Assignment
Your task is to set down the records below again, exactly.

===== Dataset content

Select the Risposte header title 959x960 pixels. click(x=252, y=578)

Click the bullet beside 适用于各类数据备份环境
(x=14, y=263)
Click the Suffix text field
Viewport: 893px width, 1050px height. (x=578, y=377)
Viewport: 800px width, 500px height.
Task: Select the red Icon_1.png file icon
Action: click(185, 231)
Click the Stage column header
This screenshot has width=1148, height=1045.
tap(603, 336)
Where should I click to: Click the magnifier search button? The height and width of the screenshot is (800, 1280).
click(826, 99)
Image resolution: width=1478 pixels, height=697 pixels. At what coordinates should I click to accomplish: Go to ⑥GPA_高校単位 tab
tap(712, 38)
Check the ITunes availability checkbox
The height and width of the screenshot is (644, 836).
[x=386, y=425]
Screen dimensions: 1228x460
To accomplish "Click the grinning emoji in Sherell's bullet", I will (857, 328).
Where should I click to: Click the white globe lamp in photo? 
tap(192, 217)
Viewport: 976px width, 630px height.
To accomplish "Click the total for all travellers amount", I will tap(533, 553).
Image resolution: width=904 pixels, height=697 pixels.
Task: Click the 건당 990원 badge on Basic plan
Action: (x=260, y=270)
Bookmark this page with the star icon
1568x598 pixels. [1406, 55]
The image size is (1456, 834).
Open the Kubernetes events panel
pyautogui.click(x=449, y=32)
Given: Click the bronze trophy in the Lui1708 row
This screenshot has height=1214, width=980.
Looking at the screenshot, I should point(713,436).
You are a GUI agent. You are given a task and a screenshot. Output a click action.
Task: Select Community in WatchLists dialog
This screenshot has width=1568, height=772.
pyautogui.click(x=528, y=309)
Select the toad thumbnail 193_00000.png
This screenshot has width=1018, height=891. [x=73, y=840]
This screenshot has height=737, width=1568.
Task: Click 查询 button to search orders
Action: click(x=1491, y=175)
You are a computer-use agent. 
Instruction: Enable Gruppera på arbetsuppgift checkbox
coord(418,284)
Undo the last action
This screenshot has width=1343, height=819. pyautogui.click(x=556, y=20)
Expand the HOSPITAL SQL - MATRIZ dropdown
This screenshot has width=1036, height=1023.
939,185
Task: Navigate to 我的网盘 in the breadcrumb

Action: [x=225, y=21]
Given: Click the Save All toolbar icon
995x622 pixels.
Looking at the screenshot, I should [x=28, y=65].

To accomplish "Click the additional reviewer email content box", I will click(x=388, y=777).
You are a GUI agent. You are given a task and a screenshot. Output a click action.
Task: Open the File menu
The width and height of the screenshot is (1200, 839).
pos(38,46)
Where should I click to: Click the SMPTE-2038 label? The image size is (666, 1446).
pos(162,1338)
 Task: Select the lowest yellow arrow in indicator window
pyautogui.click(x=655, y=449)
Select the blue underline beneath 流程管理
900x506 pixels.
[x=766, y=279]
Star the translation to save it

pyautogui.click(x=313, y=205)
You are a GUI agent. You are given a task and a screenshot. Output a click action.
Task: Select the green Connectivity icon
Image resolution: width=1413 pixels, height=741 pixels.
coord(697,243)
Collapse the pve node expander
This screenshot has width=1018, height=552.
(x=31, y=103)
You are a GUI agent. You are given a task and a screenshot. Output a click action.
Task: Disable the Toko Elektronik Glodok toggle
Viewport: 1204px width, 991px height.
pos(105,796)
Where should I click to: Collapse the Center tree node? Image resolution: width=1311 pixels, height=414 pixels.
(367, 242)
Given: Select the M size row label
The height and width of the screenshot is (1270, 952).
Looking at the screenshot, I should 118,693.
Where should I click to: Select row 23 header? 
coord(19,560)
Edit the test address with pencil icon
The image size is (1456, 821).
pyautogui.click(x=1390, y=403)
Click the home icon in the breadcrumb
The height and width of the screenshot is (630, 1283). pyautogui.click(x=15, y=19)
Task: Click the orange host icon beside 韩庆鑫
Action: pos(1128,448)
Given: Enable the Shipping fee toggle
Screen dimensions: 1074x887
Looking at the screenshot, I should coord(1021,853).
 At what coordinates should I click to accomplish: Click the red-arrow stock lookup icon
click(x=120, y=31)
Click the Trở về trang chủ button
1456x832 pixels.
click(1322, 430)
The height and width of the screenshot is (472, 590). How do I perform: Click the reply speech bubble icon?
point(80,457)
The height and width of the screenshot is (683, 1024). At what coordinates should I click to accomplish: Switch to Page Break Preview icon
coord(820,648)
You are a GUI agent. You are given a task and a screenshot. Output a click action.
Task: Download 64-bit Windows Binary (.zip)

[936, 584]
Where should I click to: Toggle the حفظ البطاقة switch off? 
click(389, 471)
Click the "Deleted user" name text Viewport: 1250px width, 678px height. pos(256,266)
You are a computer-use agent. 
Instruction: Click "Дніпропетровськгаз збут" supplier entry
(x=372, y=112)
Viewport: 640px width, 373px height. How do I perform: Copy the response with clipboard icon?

==========

Finished task
Select the Risposte header title 959x960 pixels. click(x=252, y=578)

Click the bullet beside 适用于各类数据备份环境
(x=14, y=263)
Click the Suffix text field
Viewport: 893px width, 1050px height. (x=578, y=377)
Viewport: 800px width, 500px height.
Task: Select the red Icon_1.png file icon
Action: click(185, 231)
Click the Stage column header
This screenshot has width=1148, height=1045.
tap(603, 336)
Where should I click to: Click the magnifier search button? The height and width of the screenshot is (800, 1280).
click(826, 99)
Image resolution: width=1478 pixels, height=697 pixels. At what coordinates should I click to accomplish: Go to ⑥GPA_高校単位 tab
tap(712, 38)
Check the ITunes availability checkbox
The height and width of the screenshot is (644, 836).
[x=386, y=425]
Screen dimensions: 1228x460
To accomplish "Click the grinning emoji in Sherell's bullet", I will (857, 328).
Where should I click to: Click the white globe lamp in photo? 
tap(192, 217)
Viewport: 976px width, 630px height.
To accomplish "Click the total for all travellers amount", I will tap(533, 553).
Image resolution: width=904 pixels, height=697 pixels.
Task: Click the 건당 990원 badge on Basic plan
Action: (x=260, y=270)
Bookmark this page with the star icon
1568x598 pixels. [1406, 55]
The image size is (1456, 834).
Open the Kubernetes events panel
pyautogui.click(x=449, y=32)
Given: Click the bronze trophy in the Lui1708 row
This screenshot has height=1214, width=980.
Looking at the screenshot, I should point(713,436).
You are a GUI agent. You are given a task and a screenshot. Output a click action.
Task: Select Community in WatchLists dialog
This screenshot has width=1568, height=772.
pyautogui.click(x=528, y=309)
Select the toad thumbnail 193_00000.png
This screenshot has width=1018, height=891. [x=73, y=840]
This screenshot has height=737, width=1568.
Task: Click 查询 button to search orders
Action: click(x=1491, y=175)
You are a computer-use agent. 
Instruction: Enable Gruppera på arbetsuppgift checkbox
coord(418,284)
Undo the last action
This screenshot has width=1343, height=819. pyautogui.click(x=556, y=20)
Expand the HOSPITAL SQL - MATRIZ dropdown
This screenshot has width=1036, height=1023.
939,185
Task: Navigate to 我的网盘 in the breadcrumb

Action: [x=225, y=21]
Given: Click the Save All toolbar icon
995x622 pixels.
Looking at the screenshot, I should [x=28, y=65].

To accomplish "Click the additional reviewer email content box", I will click(x=388, y=777).
You are a GUI agent. You are given a task and a screenshot. Output a click action.
Task: Open the File menu
The width and height of the screenshot is (1200, 839).
pos(38,46)
Where should I click to: Click the SMPTE-2038 label? The image size is (666, 1446).
pos(162,1338)
 Task: Select the lowest yellow arrow in indicator window
pyautogui.click(x=655, y=449)
Select the blue underline beneath 流程管理
900x506 pixels.
[x=766, y=279]
Star the translation to save it

pyautogui.click(x=313, y=205)
You are a GUI agent. You are given a task and a screenshot. Output a click action.
Task: Select the green Connectivity icon
Image resolution: width=1413 pixels, height=741 pixels.
coord(697,243)
Collapse the pve node expander
This screenshot has width=1018, height=552.
(x=31, y=103)
You are a GUI agent. You are given a task and a screenshot. Output a click action.
Task: Disable the Toko Elektronik Glodok toggle
Viewport: 1204px width, 991px height.
pos(105,796)
Where should I click to: Collapse the Center tree node? Image resolution: width=1311 pixels, height=414 pixels.
(367, 242)
Given: Select the M size row label
The height and width of the screenshot is (1270, 952).
Looking at the screenshot, I should 118,693.
Where should I click to: Select row 23 header? 
coord(19,560)
Edit the test address with pencil icon
The image size is (1456, 821).
pyautogui.click(x=1390, y=403)
Click the home icon in the breadcrumb
The height and width of the screenshot is (630, 1283). pyautogui.click(x=15, y=19)
Task: Click the orange host icon beside 韩庆鑫
Action: pos(1128,448)
Given: Enable the Shipping fee toggle
Screen dimensions: 1074x887
Looking at the screenshot, I should coord(1021,853).
 At what coordinates should I click to accomplish: Click the red-arrow stock lookup icon
click(x=120, y=31)
Click the Trở về trang chủ button
1456x832 pixels.
click(1322, 430)
The height and width of the screenshot is (472, 590). How do I perform: Click the reply speech bubble icon?
point(80,457)
The height and width of the screenshot is (683, 1024). At what coordinates should I click to accomplish: Switch to Page Break Preview icon
coord(820,648)
You are a GUI agent. You are given a task and a screenshot. Output a click action.
Task: Download 64-bit Windows Binary (.zip)

[936, 584]
Where should I click to: Toggle the حفظ البطاقة switch off? 
click(389, 471)
Click the "Deleted user" name text Viewport: 1250px width, 678px height. pos(256,266)
You are a computer-use agent. 
Instruction: Click "Дніпропетровськгаз збут" supplier entry
(x=372, y=112)
Viewport: 640px width, 373px height. How do I perform: Copy the response with clipboard icon?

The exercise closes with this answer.